PROVIDED RECORDS
## START

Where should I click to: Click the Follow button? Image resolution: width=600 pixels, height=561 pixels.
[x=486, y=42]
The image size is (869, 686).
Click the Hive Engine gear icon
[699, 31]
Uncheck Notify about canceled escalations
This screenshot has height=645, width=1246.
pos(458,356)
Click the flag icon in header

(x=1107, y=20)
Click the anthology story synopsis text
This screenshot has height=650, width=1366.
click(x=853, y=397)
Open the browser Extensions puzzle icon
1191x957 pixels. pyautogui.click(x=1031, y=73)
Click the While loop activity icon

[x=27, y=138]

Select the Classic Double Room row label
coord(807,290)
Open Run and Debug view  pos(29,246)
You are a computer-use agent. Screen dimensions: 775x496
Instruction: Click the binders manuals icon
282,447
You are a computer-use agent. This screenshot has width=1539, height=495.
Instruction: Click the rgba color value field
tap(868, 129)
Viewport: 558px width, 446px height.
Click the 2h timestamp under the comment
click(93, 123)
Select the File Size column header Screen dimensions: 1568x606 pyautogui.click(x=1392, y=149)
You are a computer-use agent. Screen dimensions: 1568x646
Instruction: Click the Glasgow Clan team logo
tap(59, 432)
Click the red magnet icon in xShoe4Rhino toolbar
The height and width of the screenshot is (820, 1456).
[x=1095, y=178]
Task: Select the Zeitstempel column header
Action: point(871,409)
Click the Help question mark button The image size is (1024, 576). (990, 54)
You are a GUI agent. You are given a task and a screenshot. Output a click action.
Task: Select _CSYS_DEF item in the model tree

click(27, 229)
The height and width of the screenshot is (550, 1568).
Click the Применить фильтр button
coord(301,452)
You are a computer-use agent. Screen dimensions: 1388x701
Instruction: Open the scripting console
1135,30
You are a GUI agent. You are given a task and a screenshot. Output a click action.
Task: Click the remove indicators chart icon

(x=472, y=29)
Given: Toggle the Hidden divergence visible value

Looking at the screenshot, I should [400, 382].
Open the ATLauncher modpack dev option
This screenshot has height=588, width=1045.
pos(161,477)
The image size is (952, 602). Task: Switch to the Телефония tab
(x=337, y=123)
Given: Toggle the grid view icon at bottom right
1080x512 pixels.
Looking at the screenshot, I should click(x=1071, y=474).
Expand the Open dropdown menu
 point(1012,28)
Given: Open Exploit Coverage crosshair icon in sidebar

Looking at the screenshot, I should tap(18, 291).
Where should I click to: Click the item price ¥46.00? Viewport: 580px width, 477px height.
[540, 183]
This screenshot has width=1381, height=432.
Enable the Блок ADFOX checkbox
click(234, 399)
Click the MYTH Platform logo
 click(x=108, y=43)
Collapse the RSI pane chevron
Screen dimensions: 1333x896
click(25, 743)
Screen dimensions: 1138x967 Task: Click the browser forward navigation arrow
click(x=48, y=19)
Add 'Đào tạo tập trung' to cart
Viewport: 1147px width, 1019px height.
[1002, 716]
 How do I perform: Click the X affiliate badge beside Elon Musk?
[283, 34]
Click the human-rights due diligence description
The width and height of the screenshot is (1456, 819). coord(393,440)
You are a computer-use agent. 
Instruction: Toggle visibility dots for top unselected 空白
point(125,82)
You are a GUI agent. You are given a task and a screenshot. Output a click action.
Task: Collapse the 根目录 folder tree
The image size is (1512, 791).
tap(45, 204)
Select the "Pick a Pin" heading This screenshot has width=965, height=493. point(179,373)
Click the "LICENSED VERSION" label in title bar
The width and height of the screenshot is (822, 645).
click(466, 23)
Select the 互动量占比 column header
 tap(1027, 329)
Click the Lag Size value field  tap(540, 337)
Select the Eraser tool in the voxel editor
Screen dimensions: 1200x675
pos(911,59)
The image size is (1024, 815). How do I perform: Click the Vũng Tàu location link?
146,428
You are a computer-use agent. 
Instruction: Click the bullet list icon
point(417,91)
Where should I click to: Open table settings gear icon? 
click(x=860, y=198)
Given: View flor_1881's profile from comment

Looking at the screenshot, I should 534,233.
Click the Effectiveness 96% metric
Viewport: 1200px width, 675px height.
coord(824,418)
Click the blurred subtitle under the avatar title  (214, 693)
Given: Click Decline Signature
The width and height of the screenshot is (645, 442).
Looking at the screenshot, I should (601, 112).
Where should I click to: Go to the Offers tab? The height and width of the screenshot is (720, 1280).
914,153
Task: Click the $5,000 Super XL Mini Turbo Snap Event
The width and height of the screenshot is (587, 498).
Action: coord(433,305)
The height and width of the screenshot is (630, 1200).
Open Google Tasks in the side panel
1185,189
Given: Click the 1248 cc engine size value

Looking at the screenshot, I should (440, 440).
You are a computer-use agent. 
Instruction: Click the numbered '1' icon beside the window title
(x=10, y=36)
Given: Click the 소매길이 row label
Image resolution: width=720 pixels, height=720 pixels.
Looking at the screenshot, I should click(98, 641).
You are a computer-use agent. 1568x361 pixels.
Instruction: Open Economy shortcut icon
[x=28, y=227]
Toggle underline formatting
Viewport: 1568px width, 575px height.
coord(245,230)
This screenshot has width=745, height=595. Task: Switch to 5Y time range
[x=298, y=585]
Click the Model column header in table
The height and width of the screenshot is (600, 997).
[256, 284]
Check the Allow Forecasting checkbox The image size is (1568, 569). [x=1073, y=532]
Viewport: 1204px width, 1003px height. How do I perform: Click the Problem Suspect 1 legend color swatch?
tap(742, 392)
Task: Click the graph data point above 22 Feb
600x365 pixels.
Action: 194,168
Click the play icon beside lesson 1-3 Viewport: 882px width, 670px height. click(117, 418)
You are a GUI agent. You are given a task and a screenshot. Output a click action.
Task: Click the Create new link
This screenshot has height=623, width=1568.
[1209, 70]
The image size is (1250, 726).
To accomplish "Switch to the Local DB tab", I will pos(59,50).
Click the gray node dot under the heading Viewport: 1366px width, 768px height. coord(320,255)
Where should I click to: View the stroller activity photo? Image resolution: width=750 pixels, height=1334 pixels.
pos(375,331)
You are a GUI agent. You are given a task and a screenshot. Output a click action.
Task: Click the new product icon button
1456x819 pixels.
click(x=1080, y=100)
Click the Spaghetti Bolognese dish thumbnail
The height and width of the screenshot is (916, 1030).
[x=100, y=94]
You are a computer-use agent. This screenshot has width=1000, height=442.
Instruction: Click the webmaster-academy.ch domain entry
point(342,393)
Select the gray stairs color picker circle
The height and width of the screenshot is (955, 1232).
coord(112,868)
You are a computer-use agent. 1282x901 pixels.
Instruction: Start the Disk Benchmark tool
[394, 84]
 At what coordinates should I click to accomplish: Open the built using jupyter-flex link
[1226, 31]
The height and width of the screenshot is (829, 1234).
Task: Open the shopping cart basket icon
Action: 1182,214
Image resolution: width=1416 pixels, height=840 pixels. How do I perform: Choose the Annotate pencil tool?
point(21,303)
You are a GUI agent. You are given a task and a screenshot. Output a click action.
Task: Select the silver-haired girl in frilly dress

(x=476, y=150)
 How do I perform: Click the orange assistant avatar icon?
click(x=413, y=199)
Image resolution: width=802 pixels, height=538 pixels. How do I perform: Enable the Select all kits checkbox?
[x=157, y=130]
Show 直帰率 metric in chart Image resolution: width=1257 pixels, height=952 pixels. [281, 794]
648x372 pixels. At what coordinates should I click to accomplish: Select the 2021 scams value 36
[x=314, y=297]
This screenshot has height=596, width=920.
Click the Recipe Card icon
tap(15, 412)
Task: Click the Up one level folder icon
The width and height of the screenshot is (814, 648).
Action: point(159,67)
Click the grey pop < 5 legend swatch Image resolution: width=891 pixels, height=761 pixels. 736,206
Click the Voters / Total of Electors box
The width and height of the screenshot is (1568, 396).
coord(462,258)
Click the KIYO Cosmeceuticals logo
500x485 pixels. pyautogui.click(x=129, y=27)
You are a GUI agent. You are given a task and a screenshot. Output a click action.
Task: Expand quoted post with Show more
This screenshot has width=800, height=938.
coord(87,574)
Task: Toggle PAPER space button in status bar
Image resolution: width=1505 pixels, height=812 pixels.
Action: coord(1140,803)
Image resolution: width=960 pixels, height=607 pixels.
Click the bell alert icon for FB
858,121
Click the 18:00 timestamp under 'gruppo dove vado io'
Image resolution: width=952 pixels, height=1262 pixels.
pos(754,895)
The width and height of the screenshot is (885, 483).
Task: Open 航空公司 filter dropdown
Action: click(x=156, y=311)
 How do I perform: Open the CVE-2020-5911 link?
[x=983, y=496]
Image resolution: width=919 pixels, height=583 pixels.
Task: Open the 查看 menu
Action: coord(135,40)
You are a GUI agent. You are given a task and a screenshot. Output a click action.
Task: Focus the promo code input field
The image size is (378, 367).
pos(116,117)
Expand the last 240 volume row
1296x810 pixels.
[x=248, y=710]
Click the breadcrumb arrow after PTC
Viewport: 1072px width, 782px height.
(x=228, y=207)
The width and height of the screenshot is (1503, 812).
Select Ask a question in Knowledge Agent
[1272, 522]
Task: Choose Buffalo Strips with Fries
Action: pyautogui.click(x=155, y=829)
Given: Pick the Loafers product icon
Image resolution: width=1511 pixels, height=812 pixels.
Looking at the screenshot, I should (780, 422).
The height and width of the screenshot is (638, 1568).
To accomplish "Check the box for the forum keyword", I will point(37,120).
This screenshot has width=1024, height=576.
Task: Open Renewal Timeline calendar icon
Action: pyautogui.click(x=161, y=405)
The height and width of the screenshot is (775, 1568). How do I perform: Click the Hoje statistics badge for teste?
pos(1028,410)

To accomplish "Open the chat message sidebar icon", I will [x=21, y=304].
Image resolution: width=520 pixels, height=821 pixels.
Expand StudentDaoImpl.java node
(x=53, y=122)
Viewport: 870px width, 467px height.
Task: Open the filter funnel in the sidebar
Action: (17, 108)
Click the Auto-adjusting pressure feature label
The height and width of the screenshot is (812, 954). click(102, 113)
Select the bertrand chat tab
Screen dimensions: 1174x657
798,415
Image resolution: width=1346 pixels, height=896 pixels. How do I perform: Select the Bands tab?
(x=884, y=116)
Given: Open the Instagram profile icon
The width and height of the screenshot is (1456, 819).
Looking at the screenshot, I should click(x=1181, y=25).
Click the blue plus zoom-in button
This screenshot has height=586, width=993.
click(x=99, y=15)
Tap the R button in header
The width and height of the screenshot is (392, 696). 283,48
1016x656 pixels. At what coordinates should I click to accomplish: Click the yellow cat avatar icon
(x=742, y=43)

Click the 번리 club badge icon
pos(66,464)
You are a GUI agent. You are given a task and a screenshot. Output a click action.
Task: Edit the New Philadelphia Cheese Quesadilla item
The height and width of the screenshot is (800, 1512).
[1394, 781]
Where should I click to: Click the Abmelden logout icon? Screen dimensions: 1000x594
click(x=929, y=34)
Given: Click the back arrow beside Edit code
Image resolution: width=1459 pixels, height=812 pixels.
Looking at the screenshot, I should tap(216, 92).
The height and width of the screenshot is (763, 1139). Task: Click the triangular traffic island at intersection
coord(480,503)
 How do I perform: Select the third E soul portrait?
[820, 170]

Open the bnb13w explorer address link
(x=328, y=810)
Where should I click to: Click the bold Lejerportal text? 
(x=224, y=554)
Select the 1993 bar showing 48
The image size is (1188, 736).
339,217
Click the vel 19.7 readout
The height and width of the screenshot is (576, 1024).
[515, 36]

## END

Copy the records above from the beginning through the line containing "Click the Help", keeping each line unchanged.

Where should I click to: Click the Follow button? Image resolution: width=600 pixels, height=561 pixels.
[x=486, y=42]
The image size is (869, 686).
Click the Hive Engine gear icon
[699, 31]
Uncheck Notify about canceled escalations
This screenshot has height=645, width=1246.
pos(458,356)
Click the flag icon in header

(x=1107, y=20)
Click the anthology story synopsis text
This screenshot has height=650, width=1366.
click(x=853, y=397)
Open the browser Extensions puzzle icon
1191x957 pixels. pyautogui.click(x=1031, y=73)
Click the While loop activity icon

[x=27, y=138]

Select the Classic Double Room row label
coord(807,290)
Open Run and Debug view  pos(29,246)
You are a computer-use agent. Screen dimensions: 775x496
Instruction: Click the binders manuals icon
282,447
You are a computer-use agent. This screenshot has width=1539, height=495.
Instruction: Click the rgba color value field
tap(868, 129)
Viewport: 558px width, 446px height.
Click the 2h timestamp under the comment
click(93, 123)
Select the File Size column header Screen dimensions: 1568x606 pyautogui.click(x=1392, y=149)
You are a computer-use agent. Screen dimensions: 1568x646
Instruction: Click the Glasgow Clan team logo
tap(59, 432)
Click the red magnet icon in xShoe4Rhino toolbar
The height and width of the screenshot is (820, 1456).
[x=1095, y=178]
Task: Select the Zeitstempel column header
Action: point(871,409)
Click the Help question mark button The image size is (1024, 576). (990, 54)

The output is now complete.